## What to work on:
Write out, unaltered, each line from the top of the records below down to the line where "Given: Click the Cookie" appears, that line included.

---------- Supplied information ----------

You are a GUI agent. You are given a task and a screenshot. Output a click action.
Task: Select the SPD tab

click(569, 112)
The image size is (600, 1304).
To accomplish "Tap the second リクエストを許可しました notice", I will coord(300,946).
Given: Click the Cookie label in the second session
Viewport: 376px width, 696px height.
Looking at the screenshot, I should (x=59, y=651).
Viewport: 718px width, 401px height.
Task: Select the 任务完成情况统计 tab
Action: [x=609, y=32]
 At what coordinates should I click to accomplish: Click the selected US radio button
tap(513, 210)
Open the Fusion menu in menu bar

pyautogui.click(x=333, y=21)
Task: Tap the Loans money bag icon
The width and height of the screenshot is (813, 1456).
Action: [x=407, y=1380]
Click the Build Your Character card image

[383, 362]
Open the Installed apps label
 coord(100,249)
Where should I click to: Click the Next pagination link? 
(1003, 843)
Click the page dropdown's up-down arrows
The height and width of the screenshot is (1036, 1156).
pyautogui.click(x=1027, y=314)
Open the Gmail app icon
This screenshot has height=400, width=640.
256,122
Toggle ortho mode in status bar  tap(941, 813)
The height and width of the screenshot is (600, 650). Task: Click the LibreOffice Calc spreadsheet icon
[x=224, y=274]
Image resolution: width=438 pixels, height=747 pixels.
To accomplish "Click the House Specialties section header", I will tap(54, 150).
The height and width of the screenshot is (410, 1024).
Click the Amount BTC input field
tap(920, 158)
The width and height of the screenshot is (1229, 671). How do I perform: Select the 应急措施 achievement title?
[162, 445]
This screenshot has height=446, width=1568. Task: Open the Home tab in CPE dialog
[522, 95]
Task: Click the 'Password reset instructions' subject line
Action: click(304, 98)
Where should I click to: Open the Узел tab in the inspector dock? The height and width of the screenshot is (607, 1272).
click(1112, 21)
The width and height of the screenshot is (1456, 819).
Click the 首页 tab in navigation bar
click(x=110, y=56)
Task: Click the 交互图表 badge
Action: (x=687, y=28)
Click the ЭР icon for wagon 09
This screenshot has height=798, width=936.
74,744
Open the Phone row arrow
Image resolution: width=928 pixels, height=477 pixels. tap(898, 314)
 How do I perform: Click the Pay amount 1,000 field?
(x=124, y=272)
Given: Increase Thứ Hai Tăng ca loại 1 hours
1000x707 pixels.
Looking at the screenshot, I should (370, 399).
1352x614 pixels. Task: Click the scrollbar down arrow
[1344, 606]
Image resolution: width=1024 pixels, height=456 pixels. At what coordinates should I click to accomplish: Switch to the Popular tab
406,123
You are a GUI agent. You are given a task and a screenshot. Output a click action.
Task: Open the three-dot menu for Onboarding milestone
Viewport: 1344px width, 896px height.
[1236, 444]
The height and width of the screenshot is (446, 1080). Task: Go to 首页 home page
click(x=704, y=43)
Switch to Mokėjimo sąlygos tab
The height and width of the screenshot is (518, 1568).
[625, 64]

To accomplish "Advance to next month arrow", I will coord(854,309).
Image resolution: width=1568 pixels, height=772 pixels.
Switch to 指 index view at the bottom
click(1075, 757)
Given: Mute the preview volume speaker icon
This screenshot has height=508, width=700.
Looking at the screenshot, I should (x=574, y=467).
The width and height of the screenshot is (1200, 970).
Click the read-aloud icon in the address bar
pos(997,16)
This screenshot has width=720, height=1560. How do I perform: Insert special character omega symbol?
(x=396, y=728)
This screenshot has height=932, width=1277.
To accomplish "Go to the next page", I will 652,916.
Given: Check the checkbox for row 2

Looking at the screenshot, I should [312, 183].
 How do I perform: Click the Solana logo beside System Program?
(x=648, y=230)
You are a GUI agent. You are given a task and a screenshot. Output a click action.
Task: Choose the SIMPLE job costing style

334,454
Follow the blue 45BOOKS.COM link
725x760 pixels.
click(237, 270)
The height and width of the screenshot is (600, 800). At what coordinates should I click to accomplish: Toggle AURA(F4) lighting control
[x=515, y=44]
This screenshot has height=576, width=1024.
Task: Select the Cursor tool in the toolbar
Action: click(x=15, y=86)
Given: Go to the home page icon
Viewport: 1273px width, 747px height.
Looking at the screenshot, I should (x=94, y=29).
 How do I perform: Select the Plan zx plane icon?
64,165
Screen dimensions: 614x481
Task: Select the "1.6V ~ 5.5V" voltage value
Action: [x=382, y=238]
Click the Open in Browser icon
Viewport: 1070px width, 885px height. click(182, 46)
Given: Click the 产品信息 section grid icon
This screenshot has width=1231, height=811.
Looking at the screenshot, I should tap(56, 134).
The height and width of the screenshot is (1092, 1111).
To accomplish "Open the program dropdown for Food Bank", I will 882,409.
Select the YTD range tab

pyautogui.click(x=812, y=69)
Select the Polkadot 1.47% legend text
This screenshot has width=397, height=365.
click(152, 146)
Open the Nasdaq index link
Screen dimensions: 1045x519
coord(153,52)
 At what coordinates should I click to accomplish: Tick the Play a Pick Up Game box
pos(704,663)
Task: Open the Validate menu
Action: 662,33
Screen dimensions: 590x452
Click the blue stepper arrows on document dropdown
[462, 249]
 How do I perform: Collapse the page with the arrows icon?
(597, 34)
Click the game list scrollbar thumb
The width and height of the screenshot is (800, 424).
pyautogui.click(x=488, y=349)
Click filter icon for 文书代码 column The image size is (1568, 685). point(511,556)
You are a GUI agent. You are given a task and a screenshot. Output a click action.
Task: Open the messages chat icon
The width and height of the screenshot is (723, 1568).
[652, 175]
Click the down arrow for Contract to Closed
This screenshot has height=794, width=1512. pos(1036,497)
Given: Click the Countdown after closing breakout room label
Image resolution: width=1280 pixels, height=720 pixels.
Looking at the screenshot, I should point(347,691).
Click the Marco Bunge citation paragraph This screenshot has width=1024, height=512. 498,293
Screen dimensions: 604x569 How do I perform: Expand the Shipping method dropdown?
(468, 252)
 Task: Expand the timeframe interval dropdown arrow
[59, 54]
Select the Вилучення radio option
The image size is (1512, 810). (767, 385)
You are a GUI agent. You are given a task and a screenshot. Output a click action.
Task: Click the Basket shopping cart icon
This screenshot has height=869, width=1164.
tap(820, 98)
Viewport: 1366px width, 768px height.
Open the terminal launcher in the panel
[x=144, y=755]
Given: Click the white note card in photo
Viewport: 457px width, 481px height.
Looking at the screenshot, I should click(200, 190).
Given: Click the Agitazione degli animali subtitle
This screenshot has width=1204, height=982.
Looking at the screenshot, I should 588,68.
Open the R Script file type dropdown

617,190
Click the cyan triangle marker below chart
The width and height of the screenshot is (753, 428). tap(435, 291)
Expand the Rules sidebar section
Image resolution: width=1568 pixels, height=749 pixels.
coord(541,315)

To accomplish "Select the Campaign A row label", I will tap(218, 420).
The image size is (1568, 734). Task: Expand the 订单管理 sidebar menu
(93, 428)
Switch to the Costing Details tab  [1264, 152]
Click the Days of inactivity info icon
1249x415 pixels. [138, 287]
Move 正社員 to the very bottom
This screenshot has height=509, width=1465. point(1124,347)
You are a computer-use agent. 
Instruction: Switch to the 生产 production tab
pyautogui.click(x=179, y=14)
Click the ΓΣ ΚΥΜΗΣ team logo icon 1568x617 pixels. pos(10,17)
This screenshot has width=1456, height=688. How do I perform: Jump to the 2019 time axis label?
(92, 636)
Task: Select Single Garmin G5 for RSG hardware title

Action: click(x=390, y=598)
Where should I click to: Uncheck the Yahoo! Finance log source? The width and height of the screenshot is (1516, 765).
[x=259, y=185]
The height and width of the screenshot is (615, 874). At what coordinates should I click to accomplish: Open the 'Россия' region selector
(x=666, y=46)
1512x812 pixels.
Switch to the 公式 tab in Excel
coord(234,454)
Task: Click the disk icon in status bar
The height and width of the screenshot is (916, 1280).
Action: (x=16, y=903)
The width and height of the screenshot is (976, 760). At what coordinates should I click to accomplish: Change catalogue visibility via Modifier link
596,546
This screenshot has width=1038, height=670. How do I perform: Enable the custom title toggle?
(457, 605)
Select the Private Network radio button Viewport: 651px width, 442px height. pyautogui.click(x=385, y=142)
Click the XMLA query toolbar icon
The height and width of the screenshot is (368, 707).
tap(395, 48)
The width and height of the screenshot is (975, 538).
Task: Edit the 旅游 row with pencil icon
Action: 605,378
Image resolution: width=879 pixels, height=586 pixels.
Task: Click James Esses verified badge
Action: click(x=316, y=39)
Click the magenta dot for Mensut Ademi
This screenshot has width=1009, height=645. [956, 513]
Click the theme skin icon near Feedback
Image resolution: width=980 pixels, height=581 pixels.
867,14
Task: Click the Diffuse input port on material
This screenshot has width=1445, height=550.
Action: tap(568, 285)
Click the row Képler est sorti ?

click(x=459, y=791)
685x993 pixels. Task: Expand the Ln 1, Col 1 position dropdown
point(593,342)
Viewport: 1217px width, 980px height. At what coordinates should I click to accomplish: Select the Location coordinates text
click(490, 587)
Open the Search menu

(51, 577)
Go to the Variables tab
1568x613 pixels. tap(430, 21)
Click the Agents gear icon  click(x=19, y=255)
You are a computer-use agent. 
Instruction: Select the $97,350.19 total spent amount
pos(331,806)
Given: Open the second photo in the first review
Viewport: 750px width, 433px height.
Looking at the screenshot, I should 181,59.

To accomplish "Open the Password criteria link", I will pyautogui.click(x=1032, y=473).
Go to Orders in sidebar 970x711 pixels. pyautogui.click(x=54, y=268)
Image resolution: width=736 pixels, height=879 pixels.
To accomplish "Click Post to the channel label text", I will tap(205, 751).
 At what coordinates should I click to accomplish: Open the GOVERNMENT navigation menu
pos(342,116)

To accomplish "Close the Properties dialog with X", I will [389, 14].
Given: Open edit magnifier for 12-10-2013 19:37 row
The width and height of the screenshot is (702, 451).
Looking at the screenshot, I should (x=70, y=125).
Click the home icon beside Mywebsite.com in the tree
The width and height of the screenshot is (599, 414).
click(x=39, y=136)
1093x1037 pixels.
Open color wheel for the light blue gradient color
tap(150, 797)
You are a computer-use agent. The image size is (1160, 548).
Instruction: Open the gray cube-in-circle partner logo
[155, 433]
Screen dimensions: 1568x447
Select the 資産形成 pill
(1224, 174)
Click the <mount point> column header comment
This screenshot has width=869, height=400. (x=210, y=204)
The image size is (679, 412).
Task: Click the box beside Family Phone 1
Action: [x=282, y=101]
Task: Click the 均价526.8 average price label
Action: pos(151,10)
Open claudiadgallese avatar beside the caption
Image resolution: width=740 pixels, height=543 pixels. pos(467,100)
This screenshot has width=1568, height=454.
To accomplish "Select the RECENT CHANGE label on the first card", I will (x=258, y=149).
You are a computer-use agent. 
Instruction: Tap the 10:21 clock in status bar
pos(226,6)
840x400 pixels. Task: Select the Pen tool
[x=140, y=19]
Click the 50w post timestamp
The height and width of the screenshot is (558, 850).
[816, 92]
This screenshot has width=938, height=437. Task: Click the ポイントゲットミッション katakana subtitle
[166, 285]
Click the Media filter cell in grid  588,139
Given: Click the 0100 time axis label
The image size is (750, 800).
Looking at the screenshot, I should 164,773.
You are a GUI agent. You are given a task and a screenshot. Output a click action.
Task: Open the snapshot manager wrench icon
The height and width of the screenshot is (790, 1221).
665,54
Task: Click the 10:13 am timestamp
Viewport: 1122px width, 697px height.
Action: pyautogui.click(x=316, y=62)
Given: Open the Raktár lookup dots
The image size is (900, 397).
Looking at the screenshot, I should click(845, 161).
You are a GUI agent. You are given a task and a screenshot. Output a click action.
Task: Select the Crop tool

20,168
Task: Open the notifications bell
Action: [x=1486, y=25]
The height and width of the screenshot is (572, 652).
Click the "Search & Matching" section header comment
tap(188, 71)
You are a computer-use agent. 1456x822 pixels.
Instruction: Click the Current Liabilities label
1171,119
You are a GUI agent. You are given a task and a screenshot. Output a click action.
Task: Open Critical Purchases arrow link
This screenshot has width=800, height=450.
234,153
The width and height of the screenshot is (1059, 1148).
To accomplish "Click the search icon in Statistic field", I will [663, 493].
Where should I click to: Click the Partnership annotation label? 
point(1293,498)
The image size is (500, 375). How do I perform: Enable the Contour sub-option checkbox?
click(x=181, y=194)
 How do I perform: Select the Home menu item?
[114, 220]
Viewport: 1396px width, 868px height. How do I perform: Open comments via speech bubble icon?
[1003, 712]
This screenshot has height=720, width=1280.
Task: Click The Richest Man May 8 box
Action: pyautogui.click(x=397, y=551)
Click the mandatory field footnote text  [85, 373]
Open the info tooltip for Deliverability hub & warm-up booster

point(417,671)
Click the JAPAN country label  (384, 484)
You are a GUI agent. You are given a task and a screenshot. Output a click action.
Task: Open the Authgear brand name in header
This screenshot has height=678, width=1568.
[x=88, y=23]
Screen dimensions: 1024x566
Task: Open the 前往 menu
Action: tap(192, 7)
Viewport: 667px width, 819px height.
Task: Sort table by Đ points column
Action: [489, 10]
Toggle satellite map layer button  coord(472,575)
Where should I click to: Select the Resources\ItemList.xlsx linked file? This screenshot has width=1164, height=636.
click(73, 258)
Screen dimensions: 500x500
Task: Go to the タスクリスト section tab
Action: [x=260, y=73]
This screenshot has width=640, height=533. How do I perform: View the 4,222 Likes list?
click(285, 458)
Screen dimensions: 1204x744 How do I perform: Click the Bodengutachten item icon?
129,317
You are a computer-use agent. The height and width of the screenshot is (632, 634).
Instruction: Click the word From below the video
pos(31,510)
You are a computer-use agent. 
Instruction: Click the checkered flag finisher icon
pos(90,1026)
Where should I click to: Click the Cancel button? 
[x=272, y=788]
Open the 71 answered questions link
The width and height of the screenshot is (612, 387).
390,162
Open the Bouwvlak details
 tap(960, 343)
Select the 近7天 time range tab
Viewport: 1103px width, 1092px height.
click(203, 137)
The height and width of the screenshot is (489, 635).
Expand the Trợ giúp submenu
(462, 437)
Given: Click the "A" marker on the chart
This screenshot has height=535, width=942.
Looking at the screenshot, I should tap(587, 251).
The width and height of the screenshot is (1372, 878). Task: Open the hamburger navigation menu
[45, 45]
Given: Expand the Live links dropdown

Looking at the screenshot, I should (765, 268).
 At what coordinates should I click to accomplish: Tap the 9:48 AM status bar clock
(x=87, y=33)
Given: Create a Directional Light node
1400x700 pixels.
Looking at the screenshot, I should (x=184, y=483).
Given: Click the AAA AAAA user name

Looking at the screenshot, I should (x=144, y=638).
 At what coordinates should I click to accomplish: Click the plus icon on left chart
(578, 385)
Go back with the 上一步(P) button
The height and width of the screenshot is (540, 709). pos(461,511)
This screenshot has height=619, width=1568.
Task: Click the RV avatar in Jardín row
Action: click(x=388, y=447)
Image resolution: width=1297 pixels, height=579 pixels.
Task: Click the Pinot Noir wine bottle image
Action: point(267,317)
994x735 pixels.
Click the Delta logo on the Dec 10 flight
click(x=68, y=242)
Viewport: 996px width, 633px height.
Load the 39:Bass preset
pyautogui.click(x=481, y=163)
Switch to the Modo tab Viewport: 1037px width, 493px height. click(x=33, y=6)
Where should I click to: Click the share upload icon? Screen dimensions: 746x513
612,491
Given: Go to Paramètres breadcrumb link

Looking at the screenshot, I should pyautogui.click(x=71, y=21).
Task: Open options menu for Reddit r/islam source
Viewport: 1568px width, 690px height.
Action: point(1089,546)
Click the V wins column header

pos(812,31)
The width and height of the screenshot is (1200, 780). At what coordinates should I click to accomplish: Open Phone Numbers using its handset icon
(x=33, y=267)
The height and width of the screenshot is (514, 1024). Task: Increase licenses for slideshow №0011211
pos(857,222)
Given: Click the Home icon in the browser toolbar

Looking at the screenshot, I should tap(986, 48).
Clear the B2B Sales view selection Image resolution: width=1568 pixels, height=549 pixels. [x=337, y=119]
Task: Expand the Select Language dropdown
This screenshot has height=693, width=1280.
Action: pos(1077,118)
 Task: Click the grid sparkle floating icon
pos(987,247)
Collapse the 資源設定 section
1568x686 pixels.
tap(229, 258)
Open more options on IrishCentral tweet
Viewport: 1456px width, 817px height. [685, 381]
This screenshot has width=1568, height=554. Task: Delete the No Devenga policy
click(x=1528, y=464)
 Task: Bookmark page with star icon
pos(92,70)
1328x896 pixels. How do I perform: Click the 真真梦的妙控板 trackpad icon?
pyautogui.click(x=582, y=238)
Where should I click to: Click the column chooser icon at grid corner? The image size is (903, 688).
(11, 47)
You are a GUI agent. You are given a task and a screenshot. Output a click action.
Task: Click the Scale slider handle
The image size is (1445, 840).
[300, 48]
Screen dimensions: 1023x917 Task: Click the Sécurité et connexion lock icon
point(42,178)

----------

## Result for this exercise:
You are a GUI agent. You are given a task and a screenshot. Output a click action.
Task: Select the SPD tab

click(569, 112)
The image size is (600, 1304).
To accomplish "Tap the second リクエストを許可しました notice", I will coord(300,946).
Given: Click the Cookie label in the second session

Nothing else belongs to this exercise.